The use of a different encryption scheme than TLS1.3 or higher needs a new version of QUIC. [I-D.ietf-quic-transport] specifies requirements for the cryptographic handshake as currently realized by TLS1.3 and described in a separate specification [I-D.ietf-quic-tls]. This split is performed to enable light-weight versioning with different cryptographic handshakes.

9. IANA Considerations

This document has no actions for IANA.

10. Security Considerations

See the security considerations in [I-D.ietf-quic-transport] and [I-D.ietf-quic-tls]; the security considerations for the underlying transport protocol are relevant for applications using QUIC, as well.

Application developers should note that any fallback they use when QUIC cannot be used due to network blocking of UDP SHOULD guarantee the same security properties as QUIC; if this is not possible, the connection SHOULD fail to allow the application to explicitly handle fallback to a less-secure alternative.

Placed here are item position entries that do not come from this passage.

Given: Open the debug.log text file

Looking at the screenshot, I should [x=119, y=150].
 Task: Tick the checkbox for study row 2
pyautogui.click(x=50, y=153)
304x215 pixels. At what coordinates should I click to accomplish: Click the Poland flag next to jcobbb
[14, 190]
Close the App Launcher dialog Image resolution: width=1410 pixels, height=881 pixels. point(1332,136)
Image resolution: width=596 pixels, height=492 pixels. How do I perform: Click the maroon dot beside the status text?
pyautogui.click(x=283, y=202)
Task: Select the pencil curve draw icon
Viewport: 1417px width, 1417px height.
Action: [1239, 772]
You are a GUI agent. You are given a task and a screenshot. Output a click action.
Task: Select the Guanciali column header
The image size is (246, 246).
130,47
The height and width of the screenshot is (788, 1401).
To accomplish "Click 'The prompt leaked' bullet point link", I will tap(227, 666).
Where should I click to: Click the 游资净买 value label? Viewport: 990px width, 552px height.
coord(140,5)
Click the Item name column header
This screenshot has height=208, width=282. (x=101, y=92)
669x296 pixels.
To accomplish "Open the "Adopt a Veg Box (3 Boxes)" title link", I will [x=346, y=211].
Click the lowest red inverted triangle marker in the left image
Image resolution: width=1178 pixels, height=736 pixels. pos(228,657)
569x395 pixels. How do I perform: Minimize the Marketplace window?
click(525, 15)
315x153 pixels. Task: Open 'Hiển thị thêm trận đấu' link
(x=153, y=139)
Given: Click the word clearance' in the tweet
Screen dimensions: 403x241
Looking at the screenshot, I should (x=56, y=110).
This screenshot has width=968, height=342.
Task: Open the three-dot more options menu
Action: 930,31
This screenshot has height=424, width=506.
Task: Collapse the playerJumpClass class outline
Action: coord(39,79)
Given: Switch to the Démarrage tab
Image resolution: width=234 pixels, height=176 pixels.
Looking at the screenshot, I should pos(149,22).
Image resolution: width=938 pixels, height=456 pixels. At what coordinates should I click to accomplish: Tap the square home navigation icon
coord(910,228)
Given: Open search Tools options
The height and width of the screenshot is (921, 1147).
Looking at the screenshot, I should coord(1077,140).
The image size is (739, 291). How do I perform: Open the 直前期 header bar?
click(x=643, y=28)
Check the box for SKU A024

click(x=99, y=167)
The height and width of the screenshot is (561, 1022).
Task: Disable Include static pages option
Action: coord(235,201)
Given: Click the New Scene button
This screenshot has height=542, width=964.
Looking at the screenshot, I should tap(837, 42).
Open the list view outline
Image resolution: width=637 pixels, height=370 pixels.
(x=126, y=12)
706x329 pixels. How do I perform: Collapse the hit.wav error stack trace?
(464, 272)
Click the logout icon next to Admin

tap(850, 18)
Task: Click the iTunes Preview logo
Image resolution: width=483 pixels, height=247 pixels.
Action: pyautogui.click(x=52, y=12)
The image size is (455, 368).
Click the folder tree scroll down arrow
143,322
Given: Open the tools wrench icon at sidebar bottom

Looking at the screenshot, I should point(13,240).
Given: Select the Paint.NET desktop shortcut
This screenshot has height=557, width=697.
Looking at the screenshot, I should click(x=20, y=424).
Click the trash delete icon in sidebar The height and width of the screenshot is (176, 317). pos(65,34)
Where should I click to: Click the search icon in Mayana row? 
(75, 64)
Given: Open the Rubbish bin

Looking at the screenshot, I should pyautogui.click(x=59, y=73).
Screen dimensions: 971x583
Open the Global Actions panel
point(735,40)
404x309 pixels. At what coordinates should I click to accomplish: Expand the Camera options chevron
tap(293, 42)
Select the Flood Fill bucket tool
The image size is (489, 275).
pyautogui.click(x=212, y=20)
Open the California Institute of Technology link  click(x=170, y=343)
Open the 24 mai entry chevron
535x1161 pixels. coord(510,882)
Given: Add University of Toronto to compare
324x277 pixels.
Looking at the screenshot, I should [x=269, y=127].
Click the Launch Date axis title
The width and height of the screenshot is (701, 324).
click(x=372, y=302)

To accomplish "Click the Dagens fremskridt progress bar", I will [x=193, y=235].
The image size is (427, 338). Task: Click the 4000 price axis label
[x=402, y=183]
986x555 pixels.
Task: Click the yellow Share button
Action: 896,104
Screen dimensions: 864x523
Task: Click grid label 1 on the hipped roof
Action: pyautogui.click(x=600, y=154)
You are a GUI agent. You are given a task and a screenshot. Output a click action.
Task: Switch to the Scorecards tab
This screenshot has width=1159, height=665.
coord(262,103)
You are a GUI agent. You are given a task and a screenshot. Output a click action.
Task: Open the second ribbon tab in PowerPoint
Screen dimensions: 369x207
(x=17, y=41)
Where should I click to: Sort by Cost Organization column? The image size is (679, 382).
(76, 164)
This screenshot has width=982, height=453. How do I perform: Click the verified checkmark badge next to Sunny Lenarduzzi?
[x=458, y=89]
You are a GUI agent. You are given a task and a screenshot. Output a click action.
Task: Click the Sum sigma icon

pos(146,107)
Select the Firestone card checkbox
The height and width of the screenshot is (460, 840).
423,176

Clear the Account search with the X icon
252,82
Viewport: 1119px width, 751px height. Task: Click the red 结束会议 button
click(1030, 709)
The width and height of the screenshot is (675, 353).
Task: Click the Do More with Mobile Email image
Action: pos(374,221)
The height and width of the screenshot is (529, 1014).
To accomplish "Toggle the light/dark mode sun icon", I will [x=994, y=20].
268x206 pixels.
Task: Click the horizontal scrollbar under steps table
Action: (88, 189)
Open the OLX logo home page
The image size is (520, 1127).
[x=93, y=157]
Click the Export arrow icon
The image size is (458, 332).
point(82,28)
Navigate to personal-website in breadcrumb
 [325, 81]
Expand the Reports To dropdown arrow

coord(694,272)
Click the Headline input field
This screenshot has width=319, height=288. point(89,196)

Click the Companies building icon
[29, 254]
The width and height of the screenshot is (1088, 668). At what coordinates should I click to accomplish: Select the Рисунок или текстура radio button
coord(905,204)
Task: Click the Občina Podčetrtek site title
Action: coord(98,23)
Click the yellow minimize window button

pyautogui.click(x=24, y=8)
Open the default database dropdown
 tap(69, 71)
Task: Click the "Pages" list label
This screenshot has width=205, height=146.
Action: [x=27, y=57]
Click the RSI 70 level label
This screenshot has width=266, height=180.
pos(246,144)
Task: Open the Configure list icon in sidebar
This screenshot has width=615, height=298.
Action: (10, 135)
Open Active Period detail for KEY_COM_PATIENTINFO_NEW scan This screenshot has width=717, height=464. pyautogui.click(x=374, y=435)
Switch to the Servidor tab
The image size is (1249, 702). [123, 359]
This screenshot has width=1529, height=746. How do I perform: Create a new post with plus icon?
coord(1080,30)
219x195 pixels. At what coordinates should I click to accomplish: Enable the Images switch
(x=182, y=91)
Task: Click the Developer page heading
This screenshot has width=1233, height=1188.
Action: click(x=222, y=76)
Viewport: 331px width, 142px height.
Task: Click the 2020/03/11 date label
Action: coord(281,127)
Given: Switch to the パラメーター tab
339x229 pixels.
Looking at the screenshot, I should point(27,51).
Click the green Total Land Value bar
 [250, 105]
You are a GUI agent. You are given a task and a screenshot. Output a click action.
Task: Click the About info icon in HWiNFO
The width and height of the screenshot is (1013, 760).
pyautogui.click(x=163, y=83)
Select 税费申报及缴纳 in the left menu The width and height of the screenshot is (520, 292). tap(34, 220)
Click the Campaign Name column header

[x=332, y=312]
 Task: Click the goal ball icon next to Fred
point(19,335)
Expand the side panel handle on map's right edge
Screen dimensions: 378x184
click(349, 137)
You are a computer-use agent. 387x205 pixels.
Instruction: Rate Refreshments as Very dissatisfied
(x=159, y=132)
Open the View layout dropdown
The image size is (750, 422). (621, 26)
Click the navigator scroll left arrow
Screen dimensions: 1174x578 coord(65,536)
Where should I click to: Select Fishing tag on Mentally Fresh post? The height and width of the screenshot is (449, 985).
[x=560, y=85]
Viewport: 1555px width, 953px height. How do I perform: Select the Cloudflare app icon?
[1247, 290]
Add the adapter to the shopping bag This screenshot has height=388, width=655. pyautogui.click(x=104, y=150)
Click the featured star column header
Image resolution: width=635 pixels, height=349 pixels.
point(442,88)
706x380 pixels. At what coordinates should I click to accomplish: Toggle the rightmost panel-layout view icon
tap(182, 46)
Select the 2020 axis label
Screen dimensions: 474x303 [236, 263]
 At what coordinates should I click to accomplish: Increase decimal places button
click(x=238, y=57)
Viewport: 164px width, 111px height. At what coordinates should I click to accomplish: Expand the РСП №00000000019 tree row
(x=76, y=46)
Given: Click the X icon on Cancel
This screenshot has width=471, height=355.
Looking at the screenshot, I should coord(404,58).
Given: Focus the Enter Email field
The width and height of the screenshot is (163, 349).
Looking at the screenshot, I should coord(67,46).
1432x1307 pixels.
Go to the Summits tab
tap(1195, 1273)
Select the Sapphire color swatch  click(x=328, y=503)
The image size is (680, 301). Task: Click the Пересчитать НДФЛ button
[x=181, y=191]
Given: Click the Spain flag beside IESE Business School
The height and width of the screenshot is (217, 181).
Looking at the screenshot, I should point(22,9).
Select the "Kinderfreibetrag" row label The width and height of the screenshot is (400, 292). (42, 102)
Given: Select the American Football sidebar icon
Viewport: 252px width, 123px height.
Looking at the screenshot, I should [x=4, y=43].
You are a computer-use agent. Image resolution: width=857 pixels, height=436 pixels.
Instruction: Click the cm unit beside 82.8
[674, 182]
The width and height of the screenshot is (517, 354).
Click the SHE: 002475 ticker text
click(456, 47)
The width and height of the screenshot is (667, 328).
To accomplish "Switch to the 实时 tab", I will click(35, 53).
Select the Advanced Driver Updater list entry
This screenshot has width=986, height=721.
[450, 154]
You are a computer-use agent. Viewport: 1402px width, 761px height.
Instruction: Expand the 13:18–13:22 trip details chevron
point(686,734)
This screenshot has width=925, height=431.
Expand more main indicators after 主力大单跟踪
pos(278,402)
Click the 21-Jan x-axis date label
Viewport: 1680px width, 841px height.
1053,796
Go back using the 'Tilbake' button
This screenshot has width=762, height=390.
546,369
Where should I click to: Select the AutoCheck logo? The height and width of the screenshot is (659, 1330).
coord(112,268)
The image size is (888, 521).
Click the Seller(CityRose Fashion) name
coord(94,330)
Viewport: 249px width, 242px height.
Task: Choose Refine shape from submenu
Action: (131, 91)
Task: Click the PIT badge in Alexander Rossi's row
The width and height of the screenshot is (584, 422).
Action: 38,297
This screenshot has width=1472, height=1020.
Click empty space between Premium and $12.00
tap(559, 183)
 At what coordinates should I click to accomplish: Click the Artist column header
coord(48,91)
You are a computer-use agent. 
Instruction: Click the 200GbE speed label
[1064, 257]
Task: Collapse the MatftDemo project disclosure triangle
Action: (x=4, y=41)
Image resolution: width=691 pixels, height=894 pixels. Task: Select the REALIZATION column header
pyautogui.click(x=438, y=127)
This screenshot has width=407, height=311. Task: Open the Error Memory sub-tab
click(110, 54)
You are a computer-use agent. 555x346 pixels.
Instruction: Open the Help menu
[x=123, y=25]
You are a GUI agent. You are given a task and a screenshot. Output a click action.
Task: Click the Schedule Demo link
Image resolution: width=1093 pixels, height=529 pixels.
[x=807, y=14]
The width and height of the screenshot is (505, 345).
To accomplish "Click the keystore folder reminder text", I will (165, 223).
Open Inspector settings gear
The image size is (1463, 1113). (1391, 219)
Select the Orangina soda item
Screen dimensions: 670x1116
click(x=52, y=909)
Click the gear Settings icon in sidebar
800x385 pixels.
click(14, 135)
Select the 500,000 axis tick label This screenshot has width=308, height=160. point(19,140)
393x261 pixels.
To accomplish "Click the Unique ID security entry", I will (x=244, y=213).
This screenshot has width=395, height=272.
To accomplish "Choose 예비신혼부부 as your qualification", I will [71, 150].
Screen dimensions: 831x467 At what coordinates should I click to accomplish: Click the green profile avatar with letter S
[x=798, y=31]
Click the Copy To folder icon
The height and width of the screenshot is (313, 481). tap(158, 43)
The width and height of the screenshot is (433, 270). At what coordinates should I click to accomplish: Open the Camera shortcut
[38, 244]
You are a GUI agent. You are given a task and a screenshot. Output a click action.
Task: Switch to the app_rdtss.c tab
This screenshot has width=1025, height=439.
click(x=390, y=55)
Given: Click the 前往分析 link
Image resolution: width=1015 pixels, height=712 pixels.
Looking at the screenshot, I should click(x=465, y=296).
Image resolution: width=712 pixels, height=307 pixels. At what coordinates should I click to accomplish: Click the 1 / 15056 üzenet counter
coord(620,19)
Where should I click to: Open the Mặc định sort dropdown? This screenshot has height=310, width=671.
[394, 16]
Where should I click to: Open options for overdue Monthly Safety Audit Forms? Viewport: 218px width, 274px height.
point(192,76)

See Section 2.

11. Acknowledgments

This work is partially supported by the European Commission under Horizon 2020 grant agreement no. 688421 Measurement and Architecture for a Middleboxed Internet (MAMI), and by the Swiss State Secretariat for Education, Research, and Innovation under contract no. 15.0268. This support does not imply endorsement.

12. References

12.1. Normative References

[I-D.ietf-quic-tls] Thomson, M. and S. Turner, "Using Transport Layer Security (TLS) to Secure QUIC", Internet-Draft draft-ietf-quic-tls-01, January 2017.
[I-D.ietf-quic-transport] Iyengar, J. and M. Thomson, "QUIC: A UDP-Based Multiplexed and Secure Transport", Internet-Draft draft-ietf-quic-transport-01, January 2017.
[RFC2119] Bradner, S., "Key words for use in RFCs to Indicate Requirement Levels", BCP 14, RFC 2119, DOI 10.17487/RFC2119, March 1997.

12.2. Informative References

[draft-kuehlewind-quic-manageability] Kuehlewind, M. and B. Trammell, "Manageability of the QUIC Transport Protocol", March 2017.
[Edeline16] Edeline, K., Kuehlewind, M., Trammell, B., Aben, E. and B. Donnet, "Using UDP for Internet Transport Evolution (arXiv preprint 1612.07816)", December 2016.
[I-D.ietf-quic-http] Bishop, M., "Hypertext Transfer Protocol (HTTP) over QUIC", Internet-Draft draft-ietf-quic-http-01, January 2017.
[PaaschNanog] Paasch, C., "Network Ssupport for TCP Fast Open (NANOG 67 presentation)", June 2016.
[Swett16] Swett, I., "QUIC Deployment Experience at Google (IETF96 QUIC BoF presentation)", July 2016.
[Trammell16] Trammell, B. and M. Kuehlewind, "Internet Path Transparency Measurements using RIPE Atlas (RIPE72 MAT presentation)", May 2016.